Six opens usually means it's in a committee review—someone's stalling because they need buy-in from legal or finance and doesn't want to say that yet. Follow up directly: "Just making sure this landed with the right stakeholder—who owns security budgets on your end?"

Mar 25

Your proposal's probably sitting in a shared inbox nobody owns. Six opens means stakeholders are looking but nobody's assigned to follow up.

Mar 25

Six opens means they're interested but scared of the price or scope. Here's what worked for us: (1) Call the security champion directly within 24h of first open—ask what triggered the review. (2) Send a stripped-down 1-pager with just ROI math and timeline, not the full proposal. (3) Offer a free 2-hour discovery call instead of waiting for written feedback. We went from 8% response to 40% using this. The silence usually means they're comparing you to 2-3 competitors, not ghosting.

Mar 25

Yeah, we hit this with Sisense last year on a $50K data platform assessment. 7 opens, dead silence. Turned out their procurement was waiting on budget approval they couldn't mention yet. Ended up getting a call 8 weeks later asking if we still had capacity. My team started following up after day 3 with a "just checking if you have questions" message and it actually broke the ice twice. Worth trying before assuming it's dead.

Mar 25

They're probably shopping you against their incumbent auditor to negotiate down.

Mar 25

Okay, so six opens with zero movement is actually worse than no opens — it means someone's interested enough to look but not interested enough to act. That's a specific problem.

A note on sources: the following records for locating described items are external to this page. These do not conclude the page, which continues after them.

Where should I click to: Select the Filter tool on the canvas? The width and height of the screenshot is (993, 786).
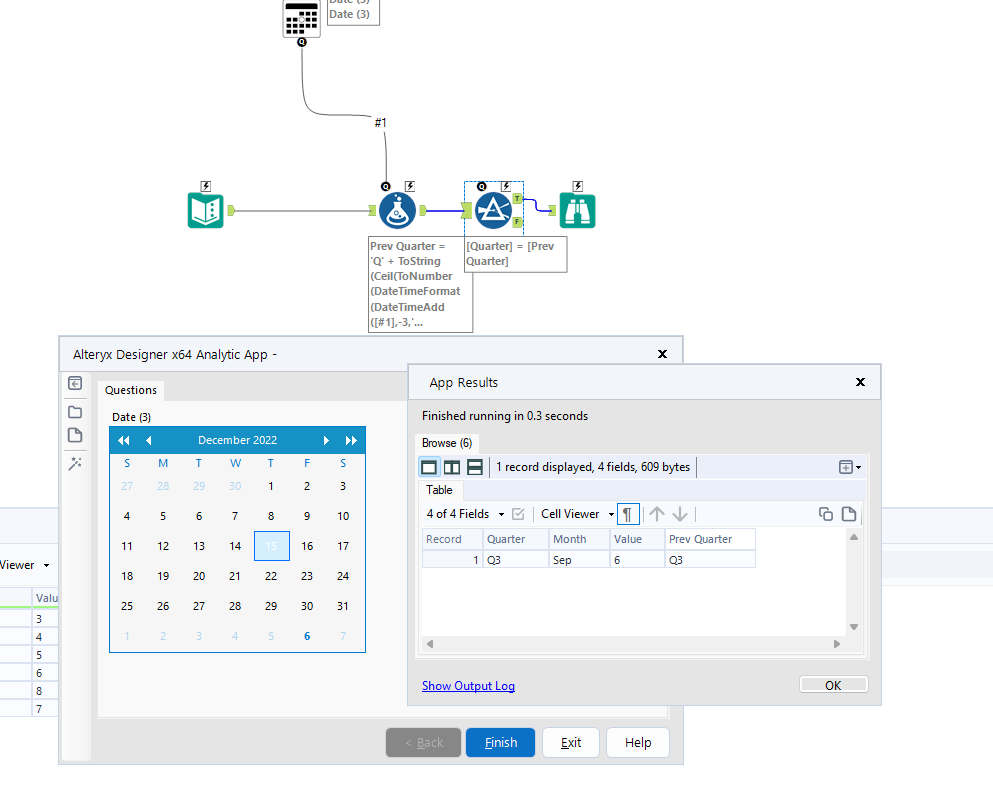pyautogui.click(x=494, y=210)
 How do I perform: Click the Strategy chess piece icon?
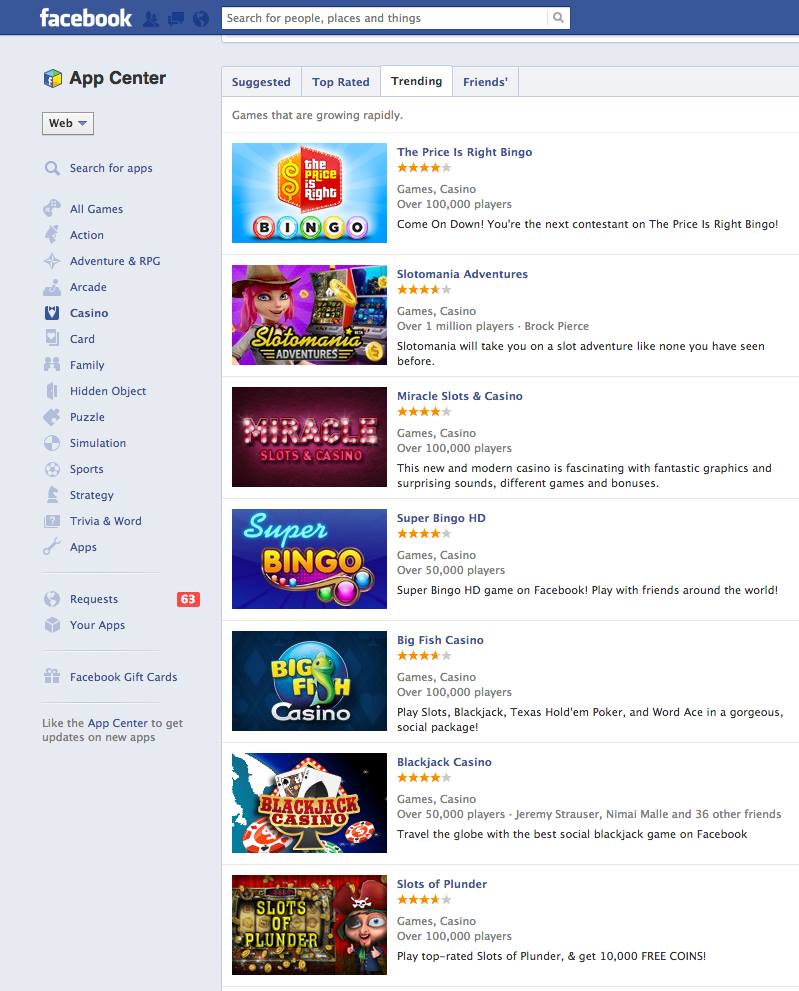coord(52,495)
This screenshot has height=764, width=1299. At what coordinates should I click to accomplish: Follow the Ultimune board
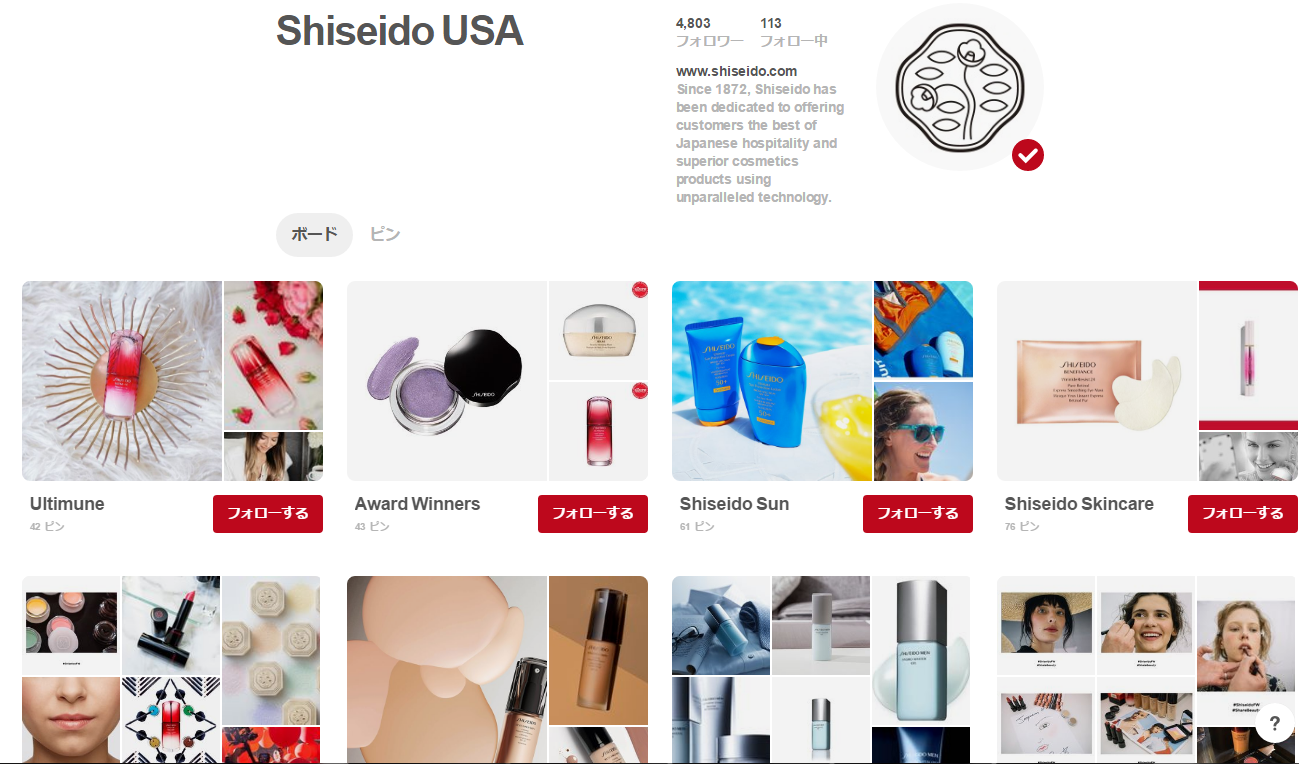[268, 514]
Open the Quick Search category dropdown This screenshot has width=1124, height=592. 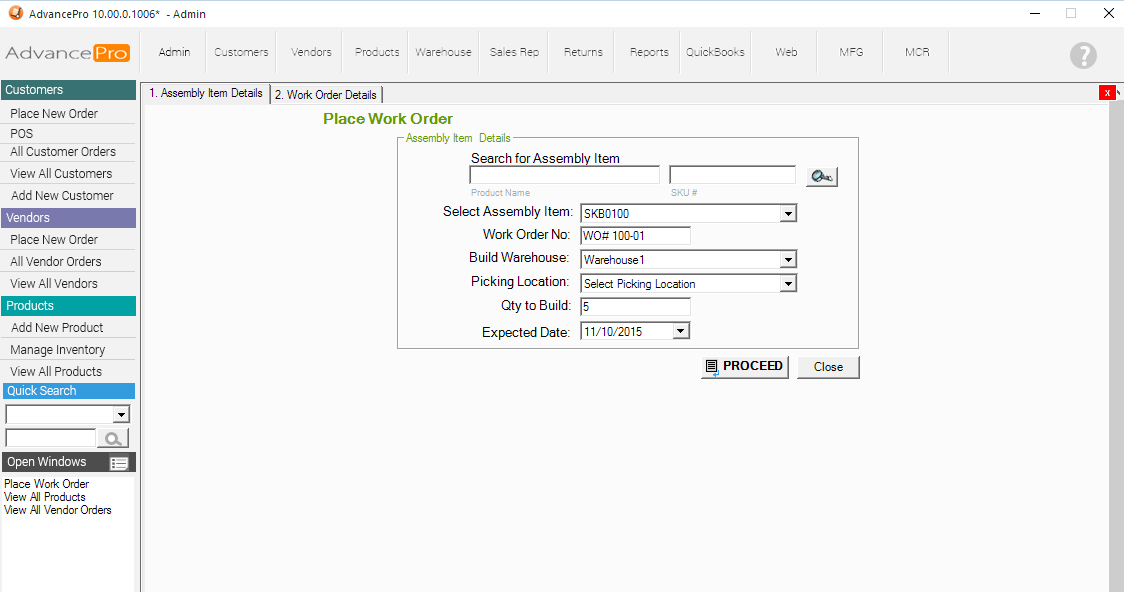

Here's what I'd dig into before assuming it's your pitch: Who actually opened it? Was it the same person six times or six different people? Because if it's the same person re-reading, they're stuck on something. If it's different people, it got passed around but nobody owns the decision.

Also — and this matters for mid-market SaaS especially — do you know if they're actually IN a security audit cycle right now? We sent a compliance training proposal to a company last year, got four opens over two weeks, then radio silence. Turned out their audit wasn't happening until Q3 and the gatekeeper was just keeping it in case. Wasted three months waiting.

One more thing: $45K security audit to a mid-market shop where apparently multiple people are looking at it usually means it needs legal or procurement sign-off, not just the ops person who opened it. Are you following up with THEM or waiting for them to move it?

What's your typical close timeline on these? And did you get any indication this was urgent when they first reached out?

Mar 25

Okay yeah, this is the exact nightmare we hit at my startup three months ago. Six opens, crickets. I was losing sleep over it until I actually called one of the decision-makers — turns out the proposal landed in a shared inbox and nobody knew who owned next steps.

Here's what's probably happening and what actually worked for us:

  • Find the real contact and follow up directly — Not through the proposal platform. I used Clay to map out the actual security/ops stakeholders (not just the contact who requested it), then sent a short personal email: "Hey, noticed you opened the proposal — wanted to make sure it made it to the right person on your team." We got three responses immediately.
  • Add a decision timeline to your follow-up — Don't ask "thoughts?" Ask something like: "We're looking to kick off assessments in January. Does mid-month work for your audit window?" Forces them to actually engage instead of just sitting with it.
  • Jump on the phone — I know, annoying. But after the email sat for 48 hours with one open, I called the procurement person. Took 12 minutes. Turns out they needed CFO sign-off and didn't know how to ask for it. We broke the scope into phases and suddenly we were moving.
  • Check if price is the real blocker — At $45K, mid-market companies often need board approval or budget cycle alignment. That silence might not be "no interest," it might be "we can't spend this right now." Ask directly in your follow-up.
  • The opens mean there's interest. The silence means confusion or process, not rejection. Call them.